[Opening Data provided section]

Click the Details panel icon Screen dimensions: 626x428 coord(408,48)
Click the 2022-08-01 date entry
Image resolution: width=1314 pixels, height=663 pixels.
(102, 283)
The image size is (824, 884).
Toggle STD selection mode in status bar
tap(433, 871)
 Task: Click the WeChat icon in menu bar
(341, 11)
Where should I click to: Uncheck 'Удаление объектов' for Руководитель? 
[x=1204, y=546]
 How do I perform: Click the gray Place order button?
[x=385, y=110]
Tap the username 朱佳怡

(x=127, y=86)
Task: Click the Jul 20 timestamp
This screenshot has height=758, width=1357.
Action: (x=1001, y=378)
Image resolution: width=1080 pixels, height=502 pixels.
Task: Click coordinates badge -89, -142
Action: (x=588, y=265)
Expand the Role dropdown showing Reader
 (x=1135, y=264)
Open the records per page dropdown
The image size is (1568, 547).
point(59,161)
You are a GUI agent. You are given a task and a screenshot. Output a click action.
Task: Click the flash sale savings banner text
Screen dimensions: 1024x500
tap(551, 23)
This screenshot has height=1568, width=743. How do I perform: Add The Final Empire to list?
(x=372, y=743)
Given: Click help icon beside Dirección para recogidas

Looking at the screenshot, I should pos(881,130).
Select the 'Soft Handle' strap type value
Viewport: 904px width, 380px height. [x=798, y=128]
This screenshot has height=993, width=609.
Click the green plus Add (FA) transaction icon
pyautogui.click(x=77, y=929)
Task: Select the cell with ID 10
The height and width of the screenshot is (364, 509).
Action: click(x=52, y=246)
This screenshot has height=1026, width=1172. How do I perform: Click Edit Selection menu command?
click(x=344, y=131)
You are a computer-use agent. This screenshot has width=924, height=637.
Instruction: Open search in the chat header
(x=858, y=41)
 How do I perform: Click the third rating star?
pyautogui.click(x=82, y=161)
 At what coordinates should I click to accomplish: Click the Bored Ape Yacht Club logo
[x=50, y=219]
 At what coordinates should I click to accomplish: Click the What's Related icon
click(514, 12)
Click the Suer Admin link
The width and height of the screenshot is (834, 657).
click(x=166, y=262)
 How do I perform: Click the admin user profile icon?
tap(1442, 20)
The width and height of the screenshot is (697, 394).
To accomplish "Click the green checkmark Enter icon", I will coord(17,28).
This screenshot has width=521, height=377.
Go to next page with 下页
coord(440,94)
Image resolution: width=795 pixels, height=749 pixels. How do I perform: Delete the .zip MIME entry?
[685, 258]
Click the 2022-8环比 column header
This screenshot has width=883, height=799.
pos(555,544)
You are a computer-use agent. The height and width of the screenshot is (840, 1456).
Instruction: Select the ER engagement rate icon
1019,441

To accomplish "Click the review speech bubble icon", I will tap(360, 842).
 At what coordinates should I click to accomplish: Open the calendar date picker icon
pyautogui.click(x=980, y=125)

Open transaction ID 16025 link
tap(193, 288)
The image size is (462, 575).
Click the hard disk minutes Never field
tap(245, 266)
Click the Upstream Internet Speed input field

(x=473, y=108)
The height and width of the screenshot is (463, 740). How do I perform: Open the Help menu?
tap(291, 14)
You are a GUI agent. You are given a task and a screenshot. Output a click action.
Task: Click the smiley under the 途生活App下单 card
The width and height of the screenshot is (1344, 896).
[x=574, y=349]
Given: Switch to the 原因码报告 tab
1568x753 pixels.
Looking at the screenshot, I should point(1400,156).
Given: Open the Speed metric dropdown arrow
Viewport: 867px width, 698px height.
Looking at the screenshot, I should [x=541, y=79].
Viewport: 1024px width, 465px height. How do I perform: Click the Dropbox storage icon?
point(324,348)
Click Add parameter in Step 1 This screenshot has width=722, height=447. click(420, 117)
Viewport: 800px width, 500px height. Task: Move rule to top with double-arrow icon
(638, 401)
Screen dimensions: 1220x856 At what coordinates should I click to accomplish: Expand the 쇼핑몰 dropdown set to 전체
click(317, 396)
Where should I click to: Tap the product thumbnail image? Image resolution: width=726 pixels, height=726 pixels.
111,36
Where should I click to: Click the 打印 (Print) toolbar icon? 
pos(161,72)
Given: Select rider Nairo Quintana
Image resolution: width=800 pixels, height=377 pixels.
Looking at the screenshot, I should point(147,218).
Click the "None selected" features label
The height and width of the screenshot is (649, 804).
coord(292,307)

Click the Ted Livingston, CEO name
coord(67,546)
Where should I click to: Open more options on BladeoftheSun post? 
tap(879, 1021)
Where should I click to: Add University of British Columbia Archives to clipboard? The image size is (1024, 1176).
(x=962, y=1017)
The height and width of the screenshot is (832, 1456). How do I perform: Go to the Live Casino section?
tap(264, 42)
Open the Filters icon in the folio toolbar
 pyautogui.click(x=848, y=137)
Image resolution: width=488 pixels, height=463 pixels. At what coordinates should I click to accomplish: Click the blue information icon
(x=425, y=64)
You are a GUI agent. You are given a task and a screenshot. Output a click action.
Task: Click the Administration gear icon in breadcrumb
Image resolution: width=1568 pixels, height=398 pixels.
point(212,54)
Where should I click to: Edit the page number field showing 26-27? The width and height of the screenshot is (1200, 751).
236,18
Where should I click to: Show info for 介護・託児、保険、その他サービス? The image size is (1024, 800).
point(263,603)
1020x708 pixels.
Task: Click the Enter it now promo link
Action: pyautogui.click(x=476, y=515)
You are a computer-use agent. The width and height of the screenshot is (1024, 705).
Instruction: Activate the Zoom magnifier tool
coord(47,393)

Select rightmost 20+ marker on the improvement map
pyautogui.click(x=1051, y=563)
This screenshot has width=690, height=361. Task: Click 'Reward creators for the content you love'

[Closing Data provided section]

Task statement:
Could you find every line in the records above that has the string "will" and copy it?

Task answer:
To accomplish "Click the green checkmark Enter icon", I will coord(17,28).
To accomplish "Click the review speech bubble icon", I will tap(360, 842).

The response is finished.